Austin, a love song.

I’m a pretty odd guy. I don’t know if you can see that from the street, but I don’t really feel too much like a peg that fits in this hole world. I’m cool with it. Y’know, I figure I’m old enough to be comfy in my skin.

Austin is a place where that kinda thing is okay. We met some of the coolest people – many of them in cabs. That’s the great thing in a town full of artists, our waiter at the Old Pecan Cafe was half an actor and Denise Jaunsem drove us from the Driskill to the University. I sat at the Kismet Cafe checking out her wonderful paintings on a tiny phone screen.

Right around the corner was a street artist, and I’ll send you to my wife for the details.

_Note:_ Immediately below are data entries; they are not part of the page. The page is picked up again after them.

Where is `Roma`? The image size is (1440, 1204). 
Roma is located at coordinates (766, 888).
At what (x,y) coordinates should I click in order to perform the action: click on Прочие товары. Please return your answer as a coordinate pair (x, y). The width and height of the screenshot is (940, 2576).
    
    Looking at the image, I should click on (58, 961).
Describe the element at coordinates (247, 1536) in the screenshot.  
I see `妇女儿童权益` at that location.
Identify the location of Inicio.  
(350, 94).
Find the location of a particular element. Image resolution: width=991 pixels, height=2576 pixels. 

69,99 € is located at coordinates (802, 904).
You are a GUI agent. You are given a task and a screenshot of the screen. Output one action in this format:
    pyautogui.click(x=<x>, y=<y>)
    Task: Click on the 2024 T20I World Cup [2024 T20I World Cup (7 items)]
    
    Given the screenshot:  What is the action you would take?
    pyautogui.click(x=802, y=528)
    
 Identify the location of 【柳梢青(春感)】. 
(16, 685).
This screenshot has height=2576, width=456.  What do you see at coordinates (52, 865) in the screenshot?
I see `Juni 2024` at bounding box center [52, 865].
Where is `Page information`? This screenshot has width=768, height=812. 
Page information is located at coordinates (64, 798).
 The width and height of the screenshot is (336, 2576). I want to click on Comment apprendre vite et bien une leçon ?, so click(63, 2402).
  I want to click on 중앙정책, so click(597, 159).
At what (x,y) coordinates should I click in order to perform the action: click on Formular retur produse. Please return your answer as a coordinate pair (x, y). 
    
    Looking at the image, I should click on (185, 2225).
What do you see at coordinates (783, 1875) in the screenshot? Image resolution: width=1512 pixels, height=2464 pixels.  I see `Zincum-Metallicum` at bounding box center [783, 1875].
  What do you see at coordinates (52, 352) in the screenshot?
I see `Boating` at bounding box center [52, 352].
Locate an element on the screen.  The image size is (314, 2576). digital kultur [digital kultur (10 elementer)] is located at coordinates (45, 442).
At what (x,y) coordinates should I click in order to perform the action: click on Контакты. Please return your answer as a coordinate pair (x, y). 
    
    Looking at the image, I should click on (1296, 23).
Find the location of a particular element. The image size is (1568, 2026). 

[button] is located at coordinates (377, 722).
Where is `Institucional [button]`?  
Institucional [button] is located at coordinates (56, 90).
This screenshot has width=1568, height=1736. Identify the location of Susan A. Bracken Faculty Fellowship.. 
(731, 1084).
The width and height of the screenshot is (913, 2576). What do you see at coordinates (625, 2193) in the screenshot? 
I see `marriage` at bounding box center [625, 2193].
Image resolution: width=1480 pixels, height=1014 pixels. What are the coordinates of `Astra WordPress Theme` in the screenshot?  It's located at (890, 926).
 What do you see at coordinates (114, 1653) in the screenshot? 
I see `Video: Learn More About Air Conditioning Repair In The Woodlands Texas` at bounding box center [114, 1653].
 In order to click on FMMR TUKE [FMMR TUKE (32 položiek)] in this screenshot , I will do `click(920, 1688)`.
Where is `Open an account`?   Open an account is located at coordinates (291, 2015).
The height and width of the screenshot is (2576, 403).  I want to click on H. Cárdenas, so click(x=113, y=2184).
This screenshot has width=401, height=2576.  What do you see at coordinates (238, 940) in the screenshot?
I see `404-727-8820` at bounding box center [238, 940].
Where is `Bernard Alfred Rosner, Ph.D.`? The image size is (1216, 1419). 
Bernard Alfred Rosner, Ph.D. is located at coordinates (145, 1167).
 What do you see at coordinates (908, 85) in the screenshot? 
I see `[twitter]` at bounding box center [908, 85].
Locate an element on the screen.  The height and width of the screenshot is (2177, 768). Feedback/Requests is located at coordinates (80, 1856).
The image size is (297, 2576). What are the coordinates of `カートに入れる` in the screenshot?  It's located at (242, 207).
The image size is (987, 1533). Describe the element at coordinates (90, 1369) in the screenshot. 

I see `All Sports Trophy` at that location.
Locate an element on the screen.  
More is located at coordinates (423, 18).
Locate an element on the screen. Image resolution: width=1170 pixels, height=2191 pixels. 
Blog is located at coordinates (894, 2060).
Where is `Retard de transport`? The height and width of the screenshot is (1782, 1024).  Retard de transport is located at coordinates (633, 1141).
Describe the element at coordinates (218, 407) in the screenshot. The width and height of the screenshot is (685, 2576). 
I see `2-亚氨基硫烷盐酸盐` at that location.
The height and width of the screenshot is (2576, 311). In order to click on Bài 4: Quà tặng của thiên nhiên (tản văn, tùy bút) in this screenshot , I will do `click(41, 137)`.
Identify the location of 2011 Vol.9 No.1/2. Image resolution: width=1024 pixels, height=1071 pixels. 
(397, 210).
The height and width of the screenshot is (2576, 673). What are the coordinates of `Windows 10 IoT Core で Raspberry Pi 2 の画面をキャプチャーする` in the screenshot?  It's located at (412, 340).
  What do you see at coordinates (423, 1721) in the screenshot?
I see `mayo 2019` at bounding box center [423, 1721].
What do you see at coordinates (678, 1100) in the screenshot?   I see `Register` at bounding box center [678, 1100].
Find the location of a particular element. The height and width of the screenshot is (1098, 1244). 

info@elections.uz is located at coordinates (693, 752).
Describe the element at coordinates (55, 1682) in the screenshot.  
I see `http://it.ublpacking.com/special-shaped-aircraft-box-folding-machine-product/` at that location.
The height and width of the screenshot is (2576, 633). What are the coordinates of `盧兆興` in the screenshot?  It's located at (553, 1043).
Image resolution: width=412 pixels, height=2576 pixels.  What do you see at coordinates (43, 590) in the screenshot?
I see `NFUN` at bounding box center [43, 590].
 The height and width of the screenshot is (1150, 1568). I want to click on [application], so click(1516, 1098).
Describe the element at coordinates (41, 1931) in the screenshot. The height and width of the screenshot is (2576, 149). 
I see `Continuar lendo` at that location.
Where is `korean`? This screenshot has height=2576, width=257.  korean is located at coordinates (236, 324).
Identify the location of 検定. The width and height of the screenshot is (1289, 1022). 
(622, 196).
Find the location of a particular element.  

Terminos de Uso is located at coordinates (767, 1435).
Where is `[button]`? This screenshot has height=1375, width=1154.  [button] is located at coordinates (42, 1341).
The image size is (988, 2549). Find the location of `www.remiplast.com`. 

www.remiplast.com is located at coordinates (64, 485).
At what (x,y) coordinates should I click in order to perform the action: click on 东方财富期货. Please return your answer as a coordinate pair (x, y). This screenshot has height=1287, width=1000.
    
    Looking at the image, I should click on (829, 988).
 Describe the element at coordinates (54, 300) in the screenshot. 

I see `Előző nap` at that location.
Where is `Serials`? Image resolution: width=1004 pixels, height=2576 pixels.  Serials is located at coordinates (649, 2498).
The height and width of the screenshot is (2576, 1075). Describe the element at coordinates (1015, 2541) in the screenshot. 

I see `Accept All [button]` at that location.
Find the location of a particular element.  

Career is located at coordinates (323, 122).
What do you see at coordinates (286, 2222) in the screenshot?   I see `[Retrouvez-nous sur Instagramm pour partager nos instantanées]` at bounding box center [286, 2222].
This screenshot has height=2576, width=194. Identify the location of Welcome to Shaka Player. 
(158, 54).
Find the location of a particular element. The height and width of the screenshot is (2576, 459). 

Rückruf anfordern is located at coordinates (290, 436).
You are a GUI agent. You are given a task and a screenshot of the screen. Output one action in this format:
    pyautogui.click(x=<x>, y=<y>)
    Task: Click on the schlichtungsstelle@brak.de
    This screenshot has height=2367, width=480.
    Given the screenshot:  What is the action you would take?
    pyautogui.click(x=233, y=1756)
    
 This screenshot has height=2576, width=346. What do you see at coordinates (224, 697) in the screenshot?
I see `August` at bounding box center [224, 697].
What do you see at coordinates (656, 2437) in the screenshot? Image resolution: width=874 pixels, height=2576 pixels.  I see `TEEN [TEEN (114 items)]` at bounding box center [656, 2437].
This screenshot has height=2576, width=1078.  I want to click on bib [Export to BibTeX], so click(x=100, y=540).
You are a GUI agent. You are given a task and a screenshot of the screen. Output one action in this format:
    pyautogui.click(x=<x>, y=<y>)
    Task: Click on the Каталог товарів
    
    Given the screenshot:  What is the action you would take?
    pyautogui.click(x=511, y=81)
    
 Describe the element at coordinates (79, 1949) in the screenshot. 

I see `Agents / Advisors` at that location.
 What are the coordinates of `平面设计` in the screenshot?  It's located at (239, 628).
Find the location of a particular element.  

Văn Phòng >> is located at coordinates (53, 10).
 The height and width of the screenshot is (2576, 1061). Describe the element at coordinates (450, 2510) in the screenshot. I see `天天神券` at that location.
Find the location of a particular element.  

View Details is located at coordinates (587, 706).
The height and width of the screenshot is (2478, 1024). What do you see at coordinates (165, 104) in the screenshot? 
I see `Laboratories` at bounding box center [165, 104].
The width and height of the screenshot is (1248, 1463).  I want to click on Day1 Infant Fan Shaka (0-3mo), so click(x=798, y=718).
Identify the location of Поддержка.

She’s got the pictures and the story.

We got to see and speak with Billy McLaughlin, who was one of those folks who was actually doing this making music thing when I was thinking about it in the beginning. He got me brave…and that was before he lost the use of his hand. Check out the link, it’s a pretty amazing story. I think he’s coming to the North Chicago Suburbs in Oct ober and I’m going to try to talk him into coming to St Charles, Naperville or Aurora next year if I can.

But back to the first paragraph. I’m odd. I’m displaced much of the time and when you feel that way – whether it’s true or not – you are. The things you believe you make true one way or another. I tend to think I’m out of place, so I am. Austin is a place for folks who feel like I do. Folks who feel like we do. I mean it. It’s that platonic rift that almost everyone must feel and have felt as far back as we can imagine. We are the other. We are trapped in our own stupid skins and we keep trying to connect through sex or argument or sharing of ourselves and we remain in our skin; self contained; autonomous and isolated.

This is getting long and pretty far away from me. I love Austin for allowing us to be these insular molecules , bouncing off each other, forming bonds, splitting in some violent way and ultimately colliding again. I love to see a city stand as tribute to that rugged individualism that transcends your haircut and examine the real cut of your cloth. We are going to always share our pain and our joy alone. Even loved well – it has to be that way. We have to never really understand another person as a sum of their experiences.  We have to be a person by definition of the idea of a person and as a precursor to becoming persons as a collective.

It’s the body as metaphor for this human condition. I love it and I love Austin for somehow lending this strength.